Claro que o que interessa é o escritor. E tal como o Saramago e gosto mais da escrita de ALA, pode dizer o que quiser da Bíblia, que como não é a area dele não tem interesse, pode dizer o que quiser, não tem significado. Pena dar-lhe a importancia nesta area que não tem......
Quanto ao ALA, espero estar enganado.....
abraço a ambas Zilda e Romina. Do
Augusto

De Augusto Küttner de Magalhães a 23.10.2009 às 16:25

António Lobo Antunes

Estou a continuar a ler o livro “ Uma longa Viagem com António Lobo Antunes “ de João Ceú e Silva, e estou convicto que não há arrogância, errei ao assim pensar, e dou a mão à palmatória, essencialmente depois destas cenas últimas de José Saramago, depois de eu ter gosto de há uns bons anos conhecer pesoalmente o António Lobo Antunes
Acho que António Lobo Antunes tem a sua uma forma de se autodefinir, de se autoconhecer, de nos mostar e vê-se, lê-se ao longo do livro as suas fraquezas, os seus deslises assumidos, mas a sua nobreza, como escritor, mas também como Homem.
Logo, depois da eloquência desnecessaria de José Saramago, ainda fica a esperança merecida que o António Lobo Antunes possa vir a receber o Nobel da Literatura.

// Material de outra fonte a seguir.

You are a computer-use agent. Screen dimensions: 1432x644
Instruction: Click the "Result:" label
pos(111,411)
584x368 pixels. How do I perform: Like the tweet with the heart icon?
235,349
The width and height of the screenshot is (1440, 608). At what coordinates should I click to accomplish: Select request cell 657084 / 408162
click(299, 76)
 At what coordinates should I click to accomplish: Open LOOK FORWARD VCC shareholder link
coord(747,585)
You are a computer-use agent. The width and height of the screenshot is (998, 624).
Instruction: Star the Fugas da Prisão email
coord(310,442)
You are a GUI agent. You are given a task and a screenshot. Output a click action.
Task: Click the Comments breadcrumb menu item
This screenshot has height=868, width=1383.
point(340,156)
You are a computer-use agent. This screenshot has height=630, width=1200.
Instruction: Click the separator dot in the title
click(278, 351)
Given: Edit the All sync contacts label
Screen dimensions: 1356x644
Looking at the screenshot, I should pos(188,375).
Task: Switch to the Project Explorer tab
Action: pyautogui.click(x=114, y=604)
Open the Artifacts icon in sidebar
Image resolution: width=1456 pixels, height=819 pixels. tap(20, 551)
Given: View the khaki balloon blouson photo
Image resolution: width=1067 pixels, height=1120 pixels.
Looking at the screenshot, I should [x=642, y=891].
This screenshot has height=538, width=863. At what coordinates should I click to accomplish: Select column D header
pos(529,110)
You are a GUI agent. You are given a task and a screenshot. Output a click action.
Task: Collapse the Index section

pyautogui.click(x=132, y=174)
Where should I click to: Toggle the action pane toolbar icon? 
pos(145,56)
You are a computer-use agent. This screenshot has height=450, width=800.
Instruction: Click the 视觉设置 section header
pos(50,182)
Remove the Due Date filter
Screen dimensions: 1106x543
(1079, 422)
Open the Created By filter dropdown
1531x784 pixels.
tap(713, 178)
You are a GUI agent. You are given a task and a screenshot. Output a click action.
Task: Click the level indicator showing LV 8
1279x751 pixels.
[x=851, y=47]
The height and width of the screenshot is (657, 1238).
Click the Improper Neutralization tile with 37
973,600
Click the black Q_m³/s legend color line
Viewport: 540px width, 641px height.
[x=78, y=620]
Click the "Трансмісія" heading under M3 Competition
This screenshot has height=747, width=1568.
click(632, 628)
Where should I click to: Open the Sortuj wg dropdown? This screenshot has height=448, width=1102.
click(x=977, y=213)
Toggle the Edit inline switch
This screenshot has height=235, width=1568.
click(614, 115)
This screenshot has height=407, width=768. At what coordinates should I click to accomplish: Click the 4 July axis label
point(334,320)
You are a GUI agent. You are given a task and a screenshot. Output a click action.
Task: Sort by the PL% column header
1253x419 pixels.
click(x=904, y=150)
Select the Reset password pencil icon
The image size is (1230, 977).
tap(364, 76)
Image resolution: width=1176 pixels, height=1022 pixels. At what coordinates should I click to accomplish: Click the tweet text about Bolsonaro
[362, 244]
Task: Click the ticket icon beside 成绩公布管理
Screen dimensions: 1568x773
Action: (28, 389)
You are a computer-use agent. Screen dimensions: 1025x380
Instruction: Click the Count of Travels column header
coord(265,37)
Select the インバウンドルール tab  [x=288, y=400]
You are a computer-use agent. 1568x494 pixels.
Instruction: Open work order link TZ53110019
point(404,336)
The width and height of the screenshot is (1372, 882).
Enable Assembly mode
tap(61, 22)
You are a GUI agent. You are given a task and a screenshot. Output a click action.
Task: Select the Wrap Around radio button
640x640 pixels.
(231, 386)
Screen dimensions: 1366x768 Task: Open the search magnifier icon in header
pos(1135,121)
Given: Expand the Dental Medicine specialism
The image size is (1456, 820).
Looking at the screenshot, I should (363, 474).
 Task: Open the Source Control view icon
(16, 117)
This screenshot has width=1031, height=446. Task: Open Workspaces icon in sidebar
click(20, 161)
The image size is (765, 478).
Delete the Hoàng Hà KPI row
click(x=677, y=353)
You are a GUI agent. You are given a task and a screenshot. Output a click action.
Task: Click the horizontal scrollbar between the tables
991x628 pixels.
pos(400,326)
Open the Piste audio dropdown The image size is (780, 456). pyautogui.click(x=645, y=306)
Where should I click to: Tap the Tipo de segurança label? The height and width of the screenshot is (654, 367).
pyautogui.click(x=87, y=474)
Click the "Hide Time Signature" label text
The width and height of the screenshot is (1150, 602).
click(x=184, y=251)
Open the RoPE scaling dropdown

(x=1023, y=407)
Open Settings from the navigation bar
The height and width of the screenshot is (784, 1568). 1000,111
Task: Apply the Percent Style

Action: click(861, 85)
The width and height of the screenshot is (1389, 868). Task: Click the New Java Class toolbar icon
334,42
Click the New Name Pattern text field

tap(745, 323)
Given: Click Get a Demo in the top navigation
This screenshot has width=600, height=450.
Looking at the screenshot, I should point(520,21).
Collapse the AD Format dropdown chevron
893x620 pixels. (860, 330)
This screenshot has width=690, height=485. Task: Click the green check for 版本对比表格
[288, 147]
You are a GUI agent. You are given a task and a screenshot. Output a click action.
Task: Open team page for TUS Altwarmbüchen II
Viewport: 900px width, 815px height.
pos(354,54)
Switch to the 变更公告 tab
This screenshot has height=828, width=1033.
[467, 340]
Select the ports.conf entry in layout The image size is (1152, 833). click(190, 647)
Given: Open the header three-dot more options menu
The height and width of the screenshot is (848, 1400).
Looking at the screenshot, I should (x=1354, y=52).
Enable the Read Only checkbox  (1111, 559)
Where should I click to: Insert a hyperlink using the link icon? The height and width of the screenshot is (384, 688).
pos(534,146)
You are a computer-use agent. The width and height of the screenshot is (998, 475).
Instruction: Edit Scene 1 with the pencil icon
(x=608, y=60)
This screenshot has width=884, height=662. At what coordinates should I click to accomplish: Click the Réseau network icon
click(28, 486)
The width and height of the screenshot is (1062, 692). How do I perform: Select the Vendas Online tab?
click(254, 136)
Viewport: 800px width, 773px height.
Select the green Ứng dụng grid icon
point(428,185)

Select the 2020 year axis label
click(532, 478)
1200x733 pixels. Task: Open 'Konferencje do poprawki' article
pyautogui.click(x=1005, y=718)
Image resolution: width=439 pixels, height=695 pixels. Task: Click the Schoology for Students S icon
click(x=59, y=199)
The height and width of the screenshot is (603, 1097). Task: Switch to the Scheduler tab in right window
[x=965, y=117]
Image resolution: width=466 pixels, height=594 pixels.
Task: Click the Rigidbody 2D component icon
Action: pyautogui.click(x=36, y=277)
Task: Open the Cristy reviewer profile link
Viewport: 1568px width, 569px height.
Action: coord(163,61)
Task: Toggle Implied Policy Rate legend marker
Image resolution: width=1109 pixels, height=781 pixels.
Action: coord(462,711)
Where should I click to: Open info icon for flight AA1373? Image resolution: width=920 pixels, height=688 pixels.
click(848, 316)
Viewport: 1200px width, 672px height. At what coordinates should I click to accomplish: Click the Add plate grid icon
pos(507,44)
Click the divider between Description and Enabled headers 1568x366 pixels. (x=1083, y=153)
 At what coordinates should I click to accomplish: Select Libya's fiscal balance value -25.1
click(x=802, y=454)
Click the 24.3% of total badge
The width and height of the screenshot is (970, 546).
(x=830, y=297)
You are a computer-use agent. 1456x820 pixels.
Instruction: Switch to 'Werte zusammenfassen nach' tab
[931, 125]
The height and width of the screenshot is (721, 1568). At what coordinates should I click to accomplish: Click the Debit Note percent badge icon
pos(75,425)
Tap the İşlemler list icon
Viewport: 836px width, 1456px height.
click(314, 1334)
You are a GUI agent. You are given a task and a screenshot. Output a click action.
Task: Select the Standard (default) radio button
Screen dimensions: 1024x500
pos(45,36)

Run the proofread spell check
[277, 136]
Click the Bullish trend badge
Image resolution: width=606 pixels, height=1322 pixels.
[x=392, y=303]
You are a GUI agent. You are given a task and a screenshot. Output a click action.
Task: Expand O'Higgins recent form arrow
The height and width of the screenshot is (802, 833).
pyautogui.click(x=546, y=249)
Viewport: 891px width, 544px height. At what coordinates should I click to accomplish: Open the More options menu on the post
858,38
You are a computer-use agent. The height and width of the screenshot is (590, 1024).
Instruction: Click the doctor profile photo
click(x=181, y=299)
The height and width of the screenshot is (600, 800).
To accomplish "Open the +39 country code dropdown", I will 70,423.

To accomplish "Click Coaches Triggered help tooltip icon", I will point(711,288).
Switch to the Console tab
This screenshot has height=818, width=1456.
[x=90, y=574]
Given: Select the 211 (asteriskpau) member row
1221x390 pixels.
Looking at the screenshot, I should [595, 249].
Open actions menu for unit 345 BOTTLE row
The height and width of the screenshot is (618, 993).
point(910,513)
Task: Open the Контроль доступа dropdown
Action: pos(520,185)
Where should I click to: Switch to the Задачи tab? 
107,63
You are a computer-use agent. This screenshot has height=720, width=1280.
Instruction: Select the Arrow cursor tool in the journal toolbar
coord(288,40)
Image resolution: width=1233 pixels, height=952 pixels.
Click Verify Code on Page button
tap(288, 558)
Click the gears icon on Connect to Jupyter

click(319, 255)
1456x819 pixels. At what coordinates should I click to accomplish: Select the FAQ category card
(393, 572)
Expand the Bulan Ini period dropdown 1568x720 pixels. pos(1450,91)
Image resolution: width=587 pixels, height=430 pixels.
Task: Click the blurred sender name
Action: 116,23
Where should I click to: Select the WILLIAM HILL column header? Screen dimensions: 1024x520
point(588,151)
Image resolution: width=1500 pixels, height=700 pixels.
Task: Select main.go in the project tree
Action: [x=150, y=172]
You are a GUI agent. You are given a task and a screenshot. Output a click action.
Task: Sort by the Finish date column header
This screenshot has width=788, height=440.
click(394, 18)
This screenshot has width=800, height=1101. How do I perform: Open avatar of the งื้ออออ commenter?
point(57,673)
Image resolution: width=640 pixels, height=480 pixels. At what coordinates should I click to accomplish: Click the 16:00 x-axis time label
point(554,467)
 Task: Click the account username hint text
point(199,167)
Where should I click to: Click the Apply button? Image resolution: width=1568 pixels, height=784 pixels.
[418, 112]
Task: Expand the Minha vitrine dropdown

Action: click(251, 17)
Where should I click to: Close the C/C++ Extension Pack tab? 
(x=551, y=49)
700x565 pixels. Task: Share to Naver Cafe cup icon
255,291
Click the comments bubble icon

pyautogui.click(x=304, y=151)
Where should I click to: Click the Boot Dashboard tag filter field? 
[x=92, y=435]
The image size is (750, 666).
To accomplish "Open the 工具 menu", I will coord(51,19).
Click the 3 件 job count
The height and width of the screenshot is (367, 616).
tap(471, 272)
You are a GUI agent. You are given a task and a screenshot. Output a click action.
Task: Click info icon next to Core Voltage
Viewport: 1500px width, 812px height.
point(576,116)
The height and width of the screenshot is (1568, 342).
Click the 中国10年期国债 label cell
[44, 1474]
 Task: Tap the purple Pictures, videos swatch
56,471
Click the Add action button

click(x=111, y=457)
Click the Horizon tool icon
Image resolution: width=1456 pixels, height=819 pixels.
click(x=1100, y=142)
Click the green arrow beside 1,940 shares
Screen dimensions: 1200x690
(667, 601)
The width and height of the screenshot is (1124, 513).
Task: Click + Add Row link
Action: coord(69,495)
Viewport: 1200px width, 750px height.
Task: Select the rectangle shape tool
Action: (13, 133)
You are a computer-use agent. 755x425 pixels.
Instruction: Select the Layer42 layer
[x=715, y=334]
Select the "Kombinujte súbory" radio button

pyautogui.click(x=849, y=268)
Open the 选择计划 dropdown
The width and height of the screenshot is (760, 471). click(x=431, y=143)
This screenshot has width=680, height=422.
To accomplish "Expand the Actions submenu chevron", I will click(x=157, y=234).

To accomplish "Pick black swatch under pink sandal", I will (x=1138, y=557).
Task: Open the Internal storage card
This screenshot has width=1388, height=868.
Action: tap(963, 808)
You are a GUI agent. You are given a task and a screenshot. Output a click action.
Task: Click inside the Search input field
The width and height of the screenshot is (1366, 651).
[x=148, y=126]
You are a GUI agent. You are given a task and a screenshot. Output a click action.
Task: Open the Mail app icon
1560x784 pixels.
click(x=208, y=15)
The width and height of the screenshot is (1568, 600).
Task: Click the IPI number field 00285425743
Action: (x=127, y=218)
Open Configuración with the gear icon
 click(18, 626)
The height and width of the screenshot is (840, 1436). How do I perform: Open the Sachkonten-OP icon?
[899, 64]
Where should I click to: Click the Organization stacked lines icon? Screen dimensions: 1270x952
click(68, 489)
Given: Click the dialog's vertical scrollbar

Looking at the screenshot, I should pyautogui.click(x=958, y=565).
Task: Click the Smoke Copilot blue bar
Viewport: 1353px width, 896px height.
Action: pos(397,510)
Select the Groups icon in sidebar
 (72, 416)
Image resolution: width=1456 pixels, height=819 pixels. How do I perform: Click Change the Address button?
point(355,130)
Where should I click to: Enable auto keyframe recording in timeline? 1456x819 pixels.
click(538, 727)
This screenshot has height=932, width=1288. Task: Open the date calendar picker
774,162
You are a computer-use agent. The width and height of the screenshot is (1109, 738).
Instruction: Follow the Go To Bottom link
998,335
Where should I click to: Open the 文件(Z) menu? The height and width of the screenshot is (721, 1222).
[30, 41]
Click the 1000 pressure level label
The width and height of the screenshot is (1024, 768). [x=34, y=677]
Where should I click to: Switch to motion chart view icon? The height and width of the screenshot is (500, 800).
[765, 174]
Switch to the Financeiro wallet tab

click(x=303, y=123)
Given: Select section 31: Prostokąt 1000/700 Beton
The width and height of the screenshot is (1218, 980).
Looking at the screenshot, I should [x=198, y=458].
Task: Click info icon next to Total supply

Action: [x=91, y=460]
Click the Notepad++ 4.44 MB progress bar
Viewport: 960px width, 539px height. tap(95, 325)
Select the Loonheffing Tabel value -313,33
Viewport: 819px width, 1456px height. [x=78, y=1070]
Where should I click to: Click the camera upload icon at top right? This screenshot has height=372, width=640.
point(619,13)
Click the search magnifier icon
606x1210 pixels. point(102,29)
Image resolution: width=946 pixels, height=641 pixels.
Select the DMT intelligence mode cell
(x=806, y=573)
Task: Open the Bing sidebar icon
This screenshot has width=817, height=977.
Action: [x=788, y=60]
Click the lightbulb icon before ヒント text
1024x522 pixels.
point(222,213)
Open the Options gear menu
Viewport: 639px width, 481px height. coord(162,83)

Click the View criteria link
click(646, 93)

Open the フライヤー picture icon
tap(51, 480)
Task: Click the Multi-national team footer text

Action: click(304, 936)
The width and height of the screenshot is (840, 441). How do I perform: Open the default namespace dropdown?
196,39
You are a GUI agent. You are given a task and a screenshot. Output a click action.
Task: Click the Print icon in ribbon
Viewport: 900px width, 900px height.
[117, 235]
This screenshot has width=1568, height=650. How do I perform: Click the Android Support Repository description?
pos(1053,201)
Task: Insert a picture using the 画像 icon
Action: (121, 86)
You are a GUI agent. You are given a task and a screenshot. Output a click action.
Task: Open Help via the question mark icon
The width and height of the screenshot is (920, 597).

Mas se o não receber, não tem problema, o seu valor já está mais que provado.
Tem um grande carinho pelas filhas, pela mãe, pelos avós, até pela vida depois de ser atacado aquilo a que o próprio apelidou de “puta do cancro” algo dentro dele, que não podia matar com uma G3 por não estar fora dele.
António Lobo Antunes, lê, escreve, escreve, escreve, escreve, lê, e vai ficar na, e, para a história, como o melhor escritor da lingua portuguesa dos anos 80 em diante do seculo XX, e de grande parte do seculo XXI, e não será esquecido, bem pelo contrário será seguido, copiado, imitado.

Bem haja António Lobo Antunes

De

Augusto Küttner de Magalhães

De Romina Barreto a 21.10.2009 às 12:25

Querida Zilda voltei, boa!
Obrigada por este texto sobre a Agustina, gosto muito muito dela, da sua escrita religiosa, magistral e da sua delicadeza. A Agustina é provavelmente uma das pessoas que eu mais admiro actualmente na Literatura Portuguesa. Li quatro livros Dela, lei-os repetidamente e com o mesmo entusiasmo e a mesma gratidão de sempre. Tenho a íntima sensação de que aquilo foi escrito só para mim como disse uma vez António Lobo Antunes de quem também gosto muito. Em Janeiro, julgo eu, a LER publicou uma grande entrevista com a Agustina, ainda a tenho cá em casa religiosamente guardada dentro de uma caixa misturada com poemas de Sophia, recortes de Sophia, textos de Tolstoi e Yourcenar e fotografias dispersas no tempo. Essa caixa é radicalmente importante para mim porque lá dentro está quase a minha vida, as minhas relíquias. Oitenta rosas para a Agustina.